(Beginning of Given data)
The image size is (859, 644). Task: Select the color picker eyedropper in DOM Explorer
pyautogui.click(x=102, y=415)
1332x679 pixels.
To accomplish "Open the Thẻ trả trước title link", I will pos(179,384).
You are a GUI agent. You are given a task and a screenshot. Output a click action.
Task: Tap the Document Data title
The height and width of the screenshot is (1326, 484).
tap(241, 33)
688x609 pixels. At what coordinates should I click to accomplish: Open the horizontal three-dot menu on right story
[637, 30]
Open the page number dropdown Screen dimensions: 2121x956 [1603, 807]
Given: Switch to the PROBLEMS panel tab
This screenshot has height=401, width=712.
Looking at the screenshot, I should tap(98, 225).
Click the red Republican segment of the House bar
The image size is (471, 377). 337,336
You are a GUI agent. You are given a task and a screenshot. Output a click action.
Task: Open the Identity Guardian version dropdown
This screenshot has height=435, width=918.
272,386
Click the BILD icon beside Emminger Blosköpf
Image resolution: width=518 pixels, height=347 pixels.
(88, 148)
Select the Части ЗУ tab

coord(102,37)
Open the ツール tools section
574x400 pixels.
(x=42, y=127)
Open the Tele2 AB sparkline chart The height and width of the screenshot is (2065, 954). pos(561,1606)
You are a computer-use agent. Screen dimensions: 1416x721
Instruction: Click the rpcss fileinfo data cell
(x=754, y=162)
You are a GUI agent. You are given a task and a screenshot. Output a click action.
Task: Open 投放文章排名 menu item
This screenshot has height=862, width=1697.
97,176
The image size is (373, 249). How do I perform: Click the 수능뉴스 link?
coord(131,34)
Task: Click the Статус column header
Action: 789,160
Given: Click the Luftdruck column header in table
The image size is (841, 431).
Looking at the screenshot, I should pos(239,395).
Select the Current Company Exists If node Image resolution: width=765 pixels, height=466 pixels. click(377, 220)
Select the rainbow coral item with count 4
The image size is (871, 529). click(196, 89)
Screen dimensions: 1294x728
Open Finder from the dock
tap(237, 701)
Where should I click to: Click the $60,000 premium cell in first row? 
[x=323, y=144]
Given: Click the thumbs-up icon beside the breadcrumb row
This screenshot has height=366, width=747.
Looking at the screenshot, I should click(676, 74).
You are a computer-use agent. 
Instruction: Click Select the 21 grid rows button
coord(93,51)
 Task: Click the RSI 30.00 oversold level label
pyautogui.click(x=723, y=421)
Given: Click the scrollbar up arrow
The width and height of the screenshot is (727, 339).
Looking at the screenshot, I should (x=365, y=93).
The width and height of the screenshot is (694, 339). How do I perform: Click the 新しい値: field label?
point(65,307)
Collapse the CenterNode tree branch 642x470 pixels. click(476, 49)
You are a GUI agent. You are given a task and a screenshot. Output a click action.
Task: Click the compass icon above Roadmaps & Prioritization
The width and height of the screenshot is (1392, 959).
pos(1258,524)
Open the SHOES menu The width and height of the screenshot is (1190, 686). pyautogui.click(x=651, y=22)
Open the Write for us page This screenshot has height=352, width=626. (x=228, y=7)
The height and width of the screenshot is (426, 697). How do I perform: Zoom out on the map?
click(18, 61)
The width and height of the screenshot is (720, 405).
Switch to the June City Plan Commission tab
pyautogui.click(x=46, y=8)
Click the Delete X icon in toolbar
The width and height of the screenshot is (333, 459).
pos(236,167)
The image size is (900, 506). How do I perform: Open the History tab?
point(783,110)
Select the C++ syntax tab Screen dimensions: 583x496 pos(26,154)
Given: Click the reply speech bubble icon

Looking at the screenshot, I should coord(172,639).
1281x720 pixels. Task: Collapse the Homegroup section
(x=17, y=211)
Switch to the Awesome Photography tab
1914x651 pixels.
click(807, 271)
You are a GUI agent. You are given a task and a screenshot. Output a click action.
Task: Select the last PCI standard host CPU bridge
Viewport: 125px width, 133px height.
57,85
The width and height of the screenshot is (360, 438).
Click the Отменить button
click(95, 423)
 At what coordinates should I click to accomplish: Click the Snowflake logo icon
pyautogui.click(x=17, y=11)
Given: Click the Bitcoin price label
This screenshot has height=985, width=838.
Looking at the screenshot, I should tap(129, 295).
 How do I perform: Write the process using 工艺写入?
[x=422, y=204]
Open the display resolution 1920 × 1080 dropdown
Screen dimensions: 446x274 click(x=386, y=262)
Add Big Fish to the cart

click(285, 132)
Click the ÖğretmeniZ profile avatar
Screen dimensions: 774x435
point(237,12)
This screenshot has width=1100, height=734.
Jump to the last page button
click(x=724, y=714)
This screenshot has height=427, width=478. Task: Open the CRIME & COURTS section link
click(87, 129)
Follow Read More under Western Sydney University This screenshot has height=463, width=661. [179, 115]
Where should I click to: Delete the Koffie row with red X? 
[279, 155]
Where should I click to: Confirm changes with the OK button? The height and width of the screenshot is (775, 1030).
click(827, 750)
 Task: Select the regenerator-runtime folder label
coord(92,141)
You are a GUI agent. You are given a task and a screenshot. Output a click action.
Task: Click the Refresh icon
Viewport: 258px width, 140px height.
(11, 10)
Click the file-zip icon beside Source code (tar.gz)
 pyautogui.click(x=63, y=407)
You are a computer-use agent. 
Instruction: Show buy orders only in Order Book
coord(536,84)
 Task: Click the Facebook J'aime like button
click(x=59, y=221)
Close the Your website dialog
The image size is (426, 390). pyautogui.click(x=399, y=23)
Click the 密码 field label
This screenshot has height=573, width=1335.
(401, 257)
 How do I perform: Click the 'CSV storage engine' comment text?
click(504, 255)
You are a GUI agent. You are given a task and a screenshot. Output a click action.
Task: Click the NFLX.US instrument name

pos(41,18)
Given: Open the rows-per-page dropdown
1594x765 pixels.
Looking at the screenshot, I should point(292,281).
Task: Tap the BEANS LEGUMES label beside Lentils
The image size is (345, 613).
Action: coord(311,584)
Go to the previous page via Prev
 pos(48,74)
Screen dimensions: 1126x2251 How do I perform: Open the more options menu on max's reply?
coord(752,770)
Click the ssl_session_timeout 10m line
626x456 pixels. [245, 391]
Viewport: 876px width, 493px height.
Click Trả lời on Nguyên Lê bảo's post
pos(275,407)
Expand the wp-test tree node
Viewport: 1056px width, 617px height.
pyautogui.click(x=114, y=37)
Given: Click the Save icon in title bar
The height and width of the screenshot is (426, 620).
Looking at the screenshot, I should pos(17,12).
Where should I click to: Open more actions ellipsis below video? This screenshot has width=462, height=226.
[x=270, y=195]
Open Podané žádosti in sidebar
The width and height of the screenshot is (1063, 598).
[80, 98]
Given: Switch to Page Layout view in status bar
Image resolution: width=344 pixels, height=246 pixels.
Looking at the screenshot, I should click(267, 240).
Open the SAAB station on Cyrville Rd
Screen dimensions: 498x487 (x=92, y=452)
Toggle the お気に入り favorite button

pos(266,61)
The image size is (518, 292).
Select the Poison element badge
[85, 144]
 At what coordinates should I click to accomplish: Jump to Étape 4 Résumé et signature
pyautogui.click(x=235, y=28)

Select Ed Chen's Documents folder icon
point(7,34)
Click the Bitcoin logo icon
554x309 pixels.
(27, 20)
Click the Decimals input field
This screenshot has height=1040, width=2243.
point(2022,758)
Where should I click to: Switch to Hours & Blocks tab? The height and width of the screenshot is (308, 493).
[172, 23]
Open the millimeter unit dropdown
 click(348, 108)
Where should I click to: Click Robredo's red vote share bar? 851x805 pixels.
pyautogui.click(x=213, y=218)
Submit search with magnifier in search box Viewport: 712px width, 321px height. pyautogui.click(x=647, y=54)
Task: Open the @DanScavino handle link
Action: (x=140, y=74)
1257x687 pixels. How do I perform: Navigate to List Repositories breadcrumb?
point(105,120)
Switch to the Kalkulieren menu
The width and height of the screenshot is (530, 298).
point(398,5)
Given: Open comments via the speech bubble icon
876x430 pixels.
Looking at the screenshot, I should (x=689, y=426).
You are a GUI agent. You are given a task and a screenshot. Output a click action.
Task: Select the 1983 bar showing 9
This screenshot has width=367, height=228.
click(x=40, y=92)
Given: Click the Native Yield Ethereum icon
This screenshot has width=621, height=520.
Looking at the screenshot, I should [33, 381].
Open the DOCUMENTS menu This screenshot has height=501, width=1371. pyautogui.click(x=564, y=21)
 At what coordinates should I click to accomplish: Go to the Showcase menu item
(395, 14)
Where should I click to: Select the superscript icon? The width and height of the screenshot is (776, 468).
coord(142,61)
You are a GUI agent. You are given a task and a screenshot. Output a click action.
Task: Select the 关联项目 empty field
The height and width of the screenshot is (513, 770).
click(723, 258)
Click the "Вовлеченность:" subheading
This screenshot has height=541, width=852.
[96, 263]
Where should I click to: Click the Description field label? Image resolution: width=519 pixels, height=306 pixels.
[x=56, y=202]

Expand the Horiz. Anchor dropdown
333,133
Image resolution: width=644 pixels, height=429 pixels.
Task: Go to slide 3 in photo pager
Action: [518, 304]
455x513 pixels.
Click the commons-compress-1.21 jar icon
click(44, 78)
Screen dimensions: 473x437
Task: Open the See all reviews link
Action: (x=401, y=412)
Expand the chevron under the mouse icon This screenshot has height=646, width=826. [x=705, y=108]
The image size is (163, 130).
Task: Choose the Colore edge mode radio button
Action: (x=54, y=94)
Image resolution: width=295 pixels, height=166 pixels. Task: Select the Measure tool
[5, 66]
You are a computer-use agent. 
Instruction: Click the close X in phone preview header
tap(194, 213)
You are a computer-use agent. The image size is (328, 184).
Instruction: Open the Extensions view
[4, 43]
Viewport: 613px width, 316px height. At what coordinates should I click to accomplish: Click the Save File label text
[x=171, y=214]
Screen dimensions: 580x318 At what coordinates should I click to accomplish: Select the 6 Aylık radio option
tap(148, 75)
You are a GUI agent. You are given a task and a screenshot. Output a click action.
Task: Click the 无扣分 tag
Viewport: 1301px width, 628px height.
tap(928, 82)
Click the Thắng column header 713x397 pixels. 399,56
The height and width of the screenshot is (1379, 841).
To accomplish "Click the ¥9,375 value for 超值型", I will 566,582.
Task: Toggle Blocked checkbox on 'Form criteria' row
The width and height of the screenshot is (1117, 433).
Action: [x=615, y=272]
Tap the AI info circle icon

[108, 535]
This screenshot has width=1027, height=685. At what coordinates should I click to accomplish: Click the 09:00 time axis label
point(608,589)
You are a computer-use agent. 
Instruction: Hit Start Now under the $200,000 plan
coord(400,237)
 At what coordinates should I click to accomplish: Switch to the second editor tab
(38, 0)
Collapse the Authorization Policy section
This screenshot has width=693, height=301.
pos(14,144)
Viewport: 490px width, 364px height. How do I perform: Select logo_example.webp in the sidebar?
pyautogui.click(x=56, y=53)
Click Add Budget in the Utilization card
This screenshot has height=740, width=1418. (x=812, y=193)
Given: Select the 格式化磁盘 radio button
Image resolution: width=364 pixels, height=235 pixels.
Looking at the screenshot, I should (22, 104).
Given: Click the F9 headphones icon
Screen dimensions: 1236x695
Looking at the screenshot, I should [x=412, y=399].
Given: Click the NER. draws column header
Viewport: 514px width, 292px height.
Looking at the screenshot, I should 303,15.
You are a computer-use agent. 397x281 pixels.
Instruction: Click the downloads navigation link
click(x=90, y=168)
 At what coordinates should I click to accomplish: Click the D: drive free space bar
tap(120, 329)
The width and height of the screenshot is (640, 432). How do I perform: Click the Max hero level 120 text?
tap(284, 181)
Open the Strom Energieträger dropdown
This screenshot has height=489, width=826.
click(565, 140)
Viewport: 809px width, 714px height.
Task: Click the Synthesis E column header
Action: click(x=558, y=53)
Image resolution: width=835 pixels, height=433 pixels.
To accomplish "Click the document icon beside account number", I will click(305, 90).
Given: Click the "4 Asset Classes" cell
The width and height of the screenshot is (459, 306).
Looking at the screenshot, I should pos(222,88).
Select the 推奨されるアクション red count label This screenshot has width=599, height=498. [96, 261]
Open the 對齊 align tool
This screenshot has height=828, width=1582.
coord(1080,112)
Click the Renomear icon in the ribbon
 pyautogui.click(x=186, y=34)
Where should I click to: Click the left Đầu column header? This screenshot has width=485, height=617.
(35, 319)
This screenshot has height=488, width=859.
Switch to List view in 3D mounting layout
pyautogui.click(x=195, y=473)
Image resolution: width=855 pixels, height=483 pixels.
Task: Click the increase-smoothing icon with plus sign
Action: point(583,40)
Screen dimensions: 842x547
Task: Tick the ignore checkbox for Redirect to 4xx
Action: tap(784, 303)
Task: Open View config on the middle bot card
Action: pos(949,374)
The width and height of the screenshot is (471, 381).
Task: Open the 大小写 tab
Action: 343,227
(End of Given data)
Work required »
Search the entries for the word "title", then copy every line in which it is found.

Output for this task »
To accomplish "Open the Thẻ trả trước title link", I will pos(179,384).
Task: Tap the Document Data title
Given: Click the Save icon in title bar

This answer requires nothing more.